Gabon : la société civile s’érige en rempart de la Justice nationale
Par Joseph Moundruma
Par un geste inédit, les forces vives du pays rappellent que sans une Justice respectée, il n’y a ni État de droit, ni République digne de ce nom.
Il est des instants où un pays semble reprendre conscience de lui-même. Ce 7 novembre 2025 restera sans doute comme l’un de ces moments rares où la société civile gabonaise, trop souvent silencieuse ou divisée, a parlé d’une seule voix.

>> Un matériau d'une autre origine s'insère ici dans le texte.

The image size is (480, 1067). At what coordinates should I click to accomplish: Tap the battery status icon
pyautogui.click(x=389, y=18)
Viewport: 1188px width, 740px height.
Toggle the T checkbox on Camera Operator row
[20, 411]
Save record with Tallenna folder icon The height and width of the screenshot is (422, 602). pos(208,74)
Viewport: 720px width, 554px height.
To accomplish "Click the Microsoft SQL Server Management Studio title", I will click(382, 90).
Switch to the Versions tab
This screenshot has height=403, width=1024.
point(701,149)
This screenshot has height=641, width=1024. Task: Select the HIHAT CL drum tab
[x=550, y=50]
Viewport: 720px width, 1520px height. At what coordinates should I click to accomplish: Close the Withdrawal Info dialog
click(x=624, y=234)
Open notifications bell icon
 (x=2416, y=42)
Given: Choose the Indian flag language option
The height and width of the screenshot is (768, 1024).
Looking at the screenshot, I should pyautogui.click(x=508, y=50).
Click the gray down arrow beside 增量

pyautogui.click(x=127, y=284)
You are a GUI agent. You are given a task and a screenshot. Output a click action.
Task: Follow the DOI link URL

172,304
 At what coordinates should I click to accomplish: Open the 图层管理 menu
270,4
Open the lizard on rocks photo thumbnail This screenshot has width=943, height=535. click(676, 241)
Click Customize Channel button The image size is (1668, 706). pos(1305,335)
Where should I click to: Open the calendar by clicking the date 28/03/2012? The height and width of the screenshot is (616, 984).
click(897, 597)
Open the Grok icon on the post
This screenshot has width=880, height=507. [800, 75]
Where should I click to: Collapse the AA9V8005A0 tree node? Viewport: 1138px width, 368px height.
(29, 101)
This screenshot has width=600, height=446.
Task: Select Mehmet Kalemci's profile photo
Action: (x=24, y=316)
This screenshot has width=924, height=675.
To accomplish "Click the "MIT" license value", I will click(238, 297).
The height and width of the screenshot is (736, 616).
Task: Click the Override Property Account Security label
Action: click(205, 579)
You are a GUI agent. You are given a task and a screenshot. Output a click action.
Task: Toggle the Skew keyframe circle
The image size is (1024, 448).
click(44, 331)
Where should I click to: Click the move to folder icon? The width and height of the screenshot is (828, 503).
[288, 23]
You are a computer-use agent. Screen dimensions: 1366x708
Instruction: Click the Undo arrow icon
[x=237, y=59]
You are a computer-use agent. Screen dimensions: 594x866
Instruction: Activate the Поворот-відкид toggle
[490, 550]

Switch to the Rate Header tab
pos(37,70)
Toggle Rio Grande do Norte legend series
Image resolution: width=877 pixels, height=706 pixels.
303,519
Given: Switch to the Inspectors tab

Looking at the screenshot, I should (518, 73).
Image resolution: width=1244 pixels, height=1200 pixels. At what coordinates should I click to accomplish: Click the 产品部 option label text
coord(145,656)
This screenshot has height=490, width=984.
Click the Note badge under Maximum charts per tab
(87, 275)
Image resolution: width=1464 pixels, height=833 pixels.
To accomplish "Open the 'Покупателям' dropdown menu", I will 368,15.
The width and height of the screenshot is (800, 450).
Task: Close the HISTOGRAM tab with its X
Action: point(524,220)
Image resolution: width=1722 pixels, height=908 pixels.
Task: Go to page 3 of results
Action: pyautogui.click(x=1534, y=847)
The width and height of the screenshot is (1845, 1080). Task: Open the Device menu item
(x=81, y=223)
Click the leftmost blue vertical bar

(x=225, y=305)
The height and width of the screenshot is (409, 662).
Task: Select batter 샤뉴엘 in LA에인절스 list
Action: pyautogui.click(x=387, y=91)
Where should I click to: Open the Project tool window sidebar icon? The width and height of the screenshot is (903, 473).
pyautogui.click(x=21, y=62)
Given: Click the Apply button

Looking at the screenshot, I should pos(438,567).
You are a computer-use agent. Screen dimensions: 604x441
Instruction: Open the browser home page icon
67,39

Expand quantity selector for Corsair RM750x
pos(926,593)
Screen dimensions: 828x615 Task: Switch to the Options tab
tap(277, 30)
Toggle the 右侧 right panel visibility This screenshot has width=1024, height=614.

Dans une motion solennelle adoptée à Libreville, les forces vives de la nation ont exprimé un soutien sans équivoque à la Justice nationale, qualifiée de “pilier de la République et garant de l’État de droit”.

Ce geste, inédit depuis l’indépendance, sonne comme un rappel à l’ordre moral dans un climat politique saturé de suspicion, de désinformation et d’attaques verbales visant les magistrats. Dans un pays où l’opinion publique a parfois pris l’habitude de juger les juges, la société civile vient dire stop. Elle revendique, avec une gravité nouvelle, le droit de défendre ceux qui, au quotidien, incarnent la loi.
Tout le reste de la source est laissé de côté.